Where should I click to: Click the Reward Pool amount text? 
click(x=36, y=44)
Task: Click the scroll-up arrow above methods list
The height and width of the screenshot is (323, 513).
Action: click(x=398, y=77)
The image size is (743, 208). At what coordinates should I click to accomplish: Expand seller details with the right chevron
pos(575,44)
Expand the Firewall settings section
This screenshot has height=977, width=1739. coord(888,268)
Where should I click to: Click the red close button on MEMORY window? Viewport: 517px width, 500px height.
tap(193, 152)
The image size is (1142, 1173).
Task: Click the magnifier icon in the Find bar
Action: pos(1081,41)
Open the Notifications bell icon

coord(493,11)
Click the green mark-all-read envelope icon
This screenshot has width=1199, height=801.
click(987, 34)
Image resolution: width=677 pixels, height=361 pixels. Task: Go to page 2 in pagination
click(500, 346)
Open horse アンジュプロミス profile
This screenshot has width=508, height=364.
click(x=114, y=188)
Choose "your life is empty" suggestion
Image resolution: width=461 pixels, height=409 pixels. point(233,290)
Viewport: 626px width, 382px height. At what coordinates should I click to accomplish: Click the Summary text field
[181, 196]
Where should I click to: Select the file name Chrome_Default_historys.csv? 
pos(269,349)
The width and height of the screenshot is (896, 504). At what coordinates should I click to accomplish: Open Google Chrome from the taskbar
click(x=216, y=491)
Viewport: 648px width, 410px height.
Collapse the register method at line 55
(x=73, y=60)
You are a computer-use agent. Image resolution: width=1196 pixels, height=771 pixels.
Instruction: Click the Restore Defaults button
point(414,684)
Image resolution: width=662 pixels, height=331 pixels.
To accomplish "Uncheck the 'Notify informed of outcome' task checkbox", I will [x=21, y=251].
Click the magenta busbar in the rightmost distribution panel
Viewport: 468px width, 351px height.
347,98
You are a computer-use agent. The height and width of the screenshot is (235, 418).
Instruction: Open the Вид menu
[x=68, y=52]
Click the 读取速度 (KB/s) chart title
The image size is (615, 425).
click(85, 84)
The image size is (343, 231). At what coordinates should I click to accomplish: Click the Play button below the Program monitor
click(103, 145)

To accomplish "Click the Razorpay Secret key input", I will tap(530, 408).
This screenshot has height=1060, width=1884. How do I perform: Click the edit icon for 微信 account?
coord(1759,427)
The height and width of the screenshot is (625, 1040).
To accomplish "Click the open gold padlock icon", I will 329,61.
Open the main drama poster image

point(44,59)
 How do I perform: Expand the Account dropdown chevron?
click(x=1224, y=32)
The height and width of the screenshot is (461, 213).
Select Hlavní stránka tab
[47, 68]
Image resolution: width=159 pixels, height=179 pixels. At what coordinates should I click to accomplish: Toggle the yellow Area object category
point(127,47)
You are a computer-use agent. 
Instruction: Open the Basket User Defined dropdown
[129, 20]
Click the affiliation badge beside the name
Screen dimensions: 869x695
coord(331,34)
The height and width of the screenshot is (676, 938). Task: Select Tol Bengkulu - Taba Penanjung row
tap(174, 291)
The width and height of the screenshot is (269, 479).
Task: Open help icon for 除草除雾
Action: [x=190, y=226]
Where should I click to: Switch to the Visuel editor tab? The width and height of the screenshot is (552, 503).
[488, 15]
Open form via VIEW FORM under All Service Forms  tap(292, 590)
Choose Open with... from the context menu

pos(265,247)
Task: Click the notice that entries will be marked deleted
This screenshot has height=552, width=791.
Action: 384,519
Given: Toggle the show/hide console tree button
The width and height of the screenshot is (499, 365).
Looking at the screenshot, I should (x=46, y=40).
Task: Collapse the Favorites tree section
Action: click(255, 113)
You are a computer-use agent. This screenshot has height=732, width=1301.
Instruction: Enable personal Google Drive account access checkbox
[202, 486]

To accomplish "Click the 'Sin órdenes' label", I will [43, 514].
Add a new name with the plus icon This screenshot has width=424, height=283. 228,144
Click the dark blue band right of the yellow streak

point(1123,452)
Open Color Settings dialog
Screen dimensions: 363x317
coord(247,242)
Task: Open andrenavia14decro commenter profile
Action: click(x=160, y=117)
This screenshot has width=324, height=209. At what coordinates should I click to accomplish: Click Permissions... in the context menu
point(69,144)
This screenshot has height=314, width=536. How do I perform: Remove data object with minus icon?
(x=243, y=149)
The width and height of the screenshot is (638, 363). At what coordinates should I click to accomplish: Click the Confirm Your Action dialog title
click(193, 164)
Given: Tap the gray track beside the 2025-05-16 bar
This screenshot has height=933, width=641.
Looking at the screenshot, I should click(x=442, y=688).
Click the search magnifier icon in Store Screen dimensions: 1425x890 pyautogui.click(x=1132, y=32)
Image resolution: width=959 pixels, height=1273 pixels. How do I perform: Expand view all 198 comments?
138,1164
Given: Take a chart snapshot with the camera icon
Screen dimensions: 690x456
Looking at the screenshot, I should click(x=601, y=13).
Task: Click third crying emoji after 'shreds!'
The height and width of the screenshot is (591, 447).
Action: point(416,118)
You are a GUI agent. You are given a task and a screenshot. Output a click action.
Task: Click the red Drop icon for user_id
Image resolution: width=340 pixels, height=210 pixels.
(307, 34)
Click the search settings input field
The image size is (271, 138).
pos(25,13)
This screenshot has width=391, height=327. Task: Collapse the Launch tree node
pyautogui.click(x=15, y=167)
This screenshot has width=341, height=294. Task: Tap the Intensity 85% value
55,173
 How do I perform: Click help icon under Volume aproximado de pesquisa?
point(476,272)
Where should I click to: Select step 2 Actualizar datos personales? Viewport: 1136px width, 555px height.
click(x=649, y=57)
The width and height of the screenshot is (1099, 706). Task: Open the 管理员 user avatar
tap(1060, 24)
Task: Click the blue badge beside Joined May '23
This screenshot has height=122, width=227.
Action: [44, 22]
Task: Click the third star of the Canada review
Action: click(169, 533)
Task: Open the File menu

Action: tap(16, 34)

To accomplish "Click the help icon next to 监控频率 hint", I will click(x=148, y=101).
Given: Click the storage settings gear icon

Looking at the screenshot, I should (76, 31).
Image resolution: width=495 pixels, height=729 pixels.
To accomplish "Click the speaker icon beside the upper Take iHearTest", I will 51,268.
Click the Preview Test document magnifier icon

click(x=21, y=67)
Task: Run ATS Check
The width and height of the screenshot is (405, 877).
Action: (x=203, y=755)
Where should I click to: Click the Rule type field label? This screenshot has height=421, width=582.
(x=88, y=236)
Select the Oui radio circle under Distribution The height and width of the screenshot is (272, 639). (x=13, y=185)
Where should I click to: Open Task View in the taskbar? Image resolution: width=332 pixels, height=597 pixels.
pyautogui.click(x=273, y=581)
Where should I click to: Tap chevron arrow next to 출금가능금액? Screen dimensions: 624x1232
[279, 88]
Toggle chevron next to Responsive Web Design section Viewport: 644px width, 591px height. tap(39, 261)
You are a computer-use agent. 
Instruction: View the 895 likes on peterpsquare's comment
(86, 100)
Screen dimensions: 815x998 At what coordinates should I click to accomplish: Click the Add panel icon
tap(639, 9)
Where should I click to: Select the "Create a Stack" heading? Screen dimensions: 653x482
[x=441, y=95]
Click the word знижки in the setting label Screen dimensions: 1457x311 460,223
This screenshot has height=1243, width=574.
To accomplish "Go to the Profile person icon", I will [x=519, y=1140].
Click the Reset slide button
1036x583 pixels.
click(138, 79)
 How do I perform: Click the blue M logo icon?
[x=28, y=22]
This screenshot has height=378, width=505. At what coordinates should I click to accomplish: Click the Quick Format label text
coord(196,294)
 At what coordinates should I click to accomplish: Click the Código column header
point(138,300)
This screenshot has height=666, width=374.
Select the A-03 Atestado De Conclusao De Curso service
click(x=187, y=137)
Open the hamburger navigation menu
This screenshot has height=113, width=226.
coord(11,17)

_ _ _

▸ **EXERCISE REQUIREMENTS**
Read through the entries and copy every line that includes "Take".

▸ **YOUR SOLUTION**
Given: Take a chart snapshot with the camera icon
To accomplish "Click the speaker icon beside the upper Take iHearTest", I will 51,268.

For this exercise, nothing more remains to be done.